YOUR ASSIGNMENT> Scan the records for "chart" and copy each line that contains it.

** INFORMATION GIVEN follows **

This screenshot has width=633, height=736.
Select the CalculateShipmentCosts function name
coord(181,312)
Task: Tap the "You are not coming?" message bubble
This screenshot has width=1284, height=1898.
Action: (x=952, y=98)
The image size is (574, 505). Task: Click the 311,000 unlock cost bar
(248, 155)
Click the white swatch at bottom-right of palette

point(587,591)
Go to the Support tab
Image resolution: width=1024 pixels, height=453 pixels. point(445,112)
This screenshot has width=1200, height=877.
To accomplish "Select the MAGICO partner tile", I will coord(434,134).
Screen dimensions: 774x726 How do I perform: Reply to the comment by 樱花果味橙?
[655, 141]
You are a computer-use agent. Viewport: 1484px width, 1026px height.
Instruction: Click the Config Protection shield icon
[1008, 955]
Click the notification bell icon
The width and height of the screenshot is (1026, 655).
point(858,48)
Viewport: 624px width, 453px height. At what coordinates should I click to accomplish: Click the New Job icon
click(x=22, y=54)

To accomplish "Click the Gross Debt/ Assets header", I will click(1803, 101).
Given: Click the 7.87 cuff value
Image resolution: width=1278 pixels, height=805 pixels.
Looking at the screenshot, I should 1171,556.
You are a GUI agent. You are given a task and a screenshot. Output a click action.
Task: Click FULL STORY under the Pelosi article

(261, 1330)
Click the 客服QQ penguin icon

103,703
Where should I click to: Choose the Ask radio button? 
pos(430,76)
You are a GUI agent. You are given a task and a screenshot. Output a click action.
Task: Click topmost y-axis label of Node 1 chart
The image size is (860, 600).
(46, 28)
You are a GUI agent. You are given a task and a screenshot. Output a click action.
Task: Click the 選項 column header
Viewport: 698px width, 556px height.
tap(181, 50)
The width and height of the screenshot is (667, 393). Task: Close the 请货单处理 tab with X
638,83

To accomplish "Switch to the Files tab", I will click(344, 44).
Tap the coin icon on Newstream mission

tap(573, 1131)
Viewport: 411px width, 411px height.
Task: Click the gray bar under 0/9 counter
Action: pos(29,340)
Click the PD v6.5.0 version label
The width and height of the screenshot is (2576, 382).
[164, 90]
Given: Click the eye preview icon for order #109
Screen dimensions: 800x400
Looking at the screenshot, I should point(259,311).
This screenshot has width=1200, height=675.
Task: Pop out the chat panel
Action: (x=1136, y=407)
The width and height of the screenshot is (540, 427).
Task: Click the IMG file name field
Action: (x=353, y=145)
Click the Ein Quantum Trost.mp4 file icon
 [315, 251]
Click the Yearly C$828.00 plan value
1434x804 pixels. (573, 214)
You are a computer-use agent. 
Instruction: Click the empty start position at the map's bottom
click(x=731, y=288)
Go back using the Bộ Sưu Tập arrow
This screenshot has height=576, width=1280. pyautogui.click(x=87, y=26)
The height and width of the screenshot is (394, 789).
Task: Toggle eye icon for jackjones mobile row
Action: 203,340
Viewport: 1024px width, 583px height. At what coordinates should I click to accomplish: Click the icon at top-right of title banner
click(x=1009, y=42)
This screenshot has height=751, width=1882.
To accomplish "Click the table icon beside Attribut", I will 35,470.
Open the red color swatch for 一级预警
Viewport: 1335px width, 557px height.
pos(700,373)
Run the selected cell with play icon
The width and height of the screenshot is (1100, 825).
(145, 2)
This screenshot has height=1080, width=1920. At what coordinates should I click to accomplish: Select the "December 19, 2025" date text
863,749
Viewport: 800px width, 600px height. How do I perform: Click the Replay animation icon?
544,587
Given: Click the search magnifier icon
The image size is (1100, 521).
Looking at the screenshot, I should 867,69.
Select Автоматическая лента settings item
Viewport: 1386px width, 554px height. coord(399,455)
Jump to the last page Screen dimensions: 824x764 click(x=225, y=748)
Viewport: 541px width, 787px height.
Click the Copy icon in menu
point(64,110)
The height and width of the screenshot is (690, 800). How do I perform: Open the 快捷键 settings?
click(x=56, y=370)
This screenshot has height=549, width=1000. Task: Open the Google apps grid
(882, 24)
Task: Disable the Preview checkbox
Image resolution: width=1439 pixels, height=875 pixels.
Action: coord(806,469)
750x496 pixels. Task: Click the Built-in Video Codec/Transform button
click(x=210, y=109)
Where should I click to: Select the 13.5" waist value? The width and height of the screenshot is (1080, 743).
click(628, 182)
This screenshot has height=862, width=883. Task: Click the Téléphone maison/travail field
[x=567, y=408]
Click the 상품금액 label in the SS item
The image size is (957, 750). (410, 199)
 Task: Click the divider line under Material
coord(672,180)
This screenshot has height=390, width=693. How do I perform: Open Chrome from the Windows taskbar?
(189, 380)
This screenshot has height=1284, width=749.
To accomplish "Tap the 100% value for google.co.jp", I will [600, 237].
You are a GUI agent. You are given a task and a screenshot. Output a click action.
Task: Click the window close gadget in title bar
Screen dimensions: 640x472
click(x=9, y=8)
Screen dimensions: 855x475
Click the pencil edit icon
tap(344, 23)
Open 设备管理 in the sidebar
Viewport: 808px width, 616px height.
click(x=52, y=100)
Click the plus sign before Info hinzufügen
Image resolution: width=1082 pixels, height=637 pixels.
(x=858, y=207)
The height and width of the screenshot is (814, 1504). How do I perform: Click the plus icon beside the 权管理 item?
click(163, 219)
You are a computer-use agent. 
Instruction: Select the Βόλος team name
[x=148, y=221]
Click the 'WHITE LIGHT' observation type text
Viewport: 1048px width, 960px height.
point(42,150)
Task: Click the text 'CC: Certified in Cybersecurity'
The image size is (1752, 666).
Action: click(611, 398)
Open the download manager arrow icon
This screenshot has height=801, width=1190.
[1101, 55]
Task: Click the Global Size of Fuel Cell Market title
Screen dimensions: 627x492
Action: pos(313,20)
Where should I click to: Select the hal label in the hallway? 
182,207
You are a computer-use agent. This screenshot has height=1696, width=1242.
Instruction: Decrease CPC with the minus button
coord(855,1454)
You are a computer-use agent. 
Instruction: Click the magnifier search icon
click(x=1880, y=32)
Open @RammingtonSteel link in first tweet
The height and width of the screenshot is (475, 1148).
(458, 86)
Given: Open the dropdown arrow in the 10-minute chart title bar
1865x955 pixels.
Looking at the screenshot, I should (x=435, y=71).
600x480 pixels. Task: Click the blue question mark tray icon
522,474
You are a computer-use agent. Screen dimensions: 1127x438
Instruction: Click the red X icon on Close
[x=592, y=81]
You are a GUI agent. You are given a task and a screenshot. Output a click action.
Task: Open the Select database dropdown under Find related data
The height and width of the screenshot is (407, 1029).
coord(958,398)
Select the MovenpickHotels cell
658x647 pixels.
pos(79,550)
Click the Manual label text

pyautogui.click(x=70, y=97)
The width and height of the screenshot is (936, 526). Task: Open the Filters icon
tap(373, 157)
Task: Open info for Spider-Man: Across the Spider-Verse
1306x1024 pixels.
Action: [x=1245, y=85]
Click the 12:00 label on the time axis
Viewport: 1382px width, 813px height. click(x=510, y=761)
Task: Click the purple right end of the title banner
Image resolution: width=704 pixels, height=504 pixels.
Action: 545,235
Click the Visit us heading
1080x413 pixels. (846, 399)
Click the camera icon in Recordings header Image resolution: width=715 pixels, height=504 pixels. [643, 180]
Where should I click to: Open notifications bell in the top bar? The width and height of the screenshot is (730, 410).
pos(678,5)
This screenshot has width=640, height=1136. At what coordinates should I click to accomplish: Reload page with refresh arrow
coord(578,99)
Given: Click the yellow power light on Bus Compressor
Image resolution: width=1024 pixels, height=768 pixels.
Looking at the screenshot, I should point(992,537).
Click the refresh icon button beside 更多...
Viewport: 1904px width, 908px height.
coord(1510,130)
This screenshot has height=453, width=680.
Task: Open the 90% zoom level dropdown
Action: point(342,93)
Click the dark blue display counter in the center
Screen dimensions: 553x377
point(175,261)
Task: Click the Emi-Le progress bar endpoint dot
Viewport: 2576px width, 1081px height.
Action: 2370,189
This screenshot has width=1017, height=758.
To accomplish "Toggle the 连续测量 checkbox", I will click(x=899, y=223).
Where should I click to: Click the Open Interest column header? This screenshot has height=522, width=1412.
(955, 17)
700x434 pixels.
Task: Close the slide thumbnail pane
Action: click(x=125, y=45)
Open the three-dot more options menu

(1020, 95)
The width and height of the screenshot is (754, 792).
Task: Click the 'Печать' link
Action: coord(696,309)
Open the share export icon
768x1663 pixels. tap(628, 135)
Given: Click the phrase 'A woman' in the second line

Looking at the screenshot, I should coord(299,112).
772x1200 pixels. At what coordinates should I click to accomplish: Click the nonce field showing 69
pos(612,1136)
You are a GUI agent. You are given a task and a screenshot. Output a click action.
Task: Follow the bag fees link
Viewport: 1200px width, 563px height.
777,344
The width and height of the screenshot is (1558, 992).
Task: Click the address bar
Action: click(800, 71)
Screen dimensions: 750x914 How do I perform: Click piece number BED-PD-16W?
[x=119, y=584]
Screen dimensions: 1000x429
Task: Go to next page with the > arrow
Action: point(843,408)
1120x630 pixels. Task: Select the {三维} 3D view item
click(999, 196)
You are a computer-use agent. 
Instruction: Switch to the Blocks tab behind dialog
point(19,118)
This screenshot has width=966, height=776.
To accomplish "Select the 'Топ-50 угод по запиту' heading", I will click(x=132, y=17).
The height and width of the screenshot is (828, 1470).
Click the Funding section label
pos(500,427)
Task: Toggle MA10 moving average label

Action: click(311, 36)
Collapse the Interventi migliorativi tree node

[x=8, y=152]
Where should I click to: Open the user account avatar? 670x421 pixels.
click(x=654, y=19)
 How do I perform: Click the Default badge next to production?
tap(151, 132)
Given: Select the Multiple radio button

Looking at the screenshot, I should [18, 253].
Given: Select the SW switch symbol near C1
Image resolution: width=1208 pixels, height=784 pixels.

** End of INFORMATION GIVEN **

ANSWER TO THE PROBLEM>
Task: Click topmost y-axis label of Node 1 chart
Given: Open the dropdown arrow in the 10-minute chart title bar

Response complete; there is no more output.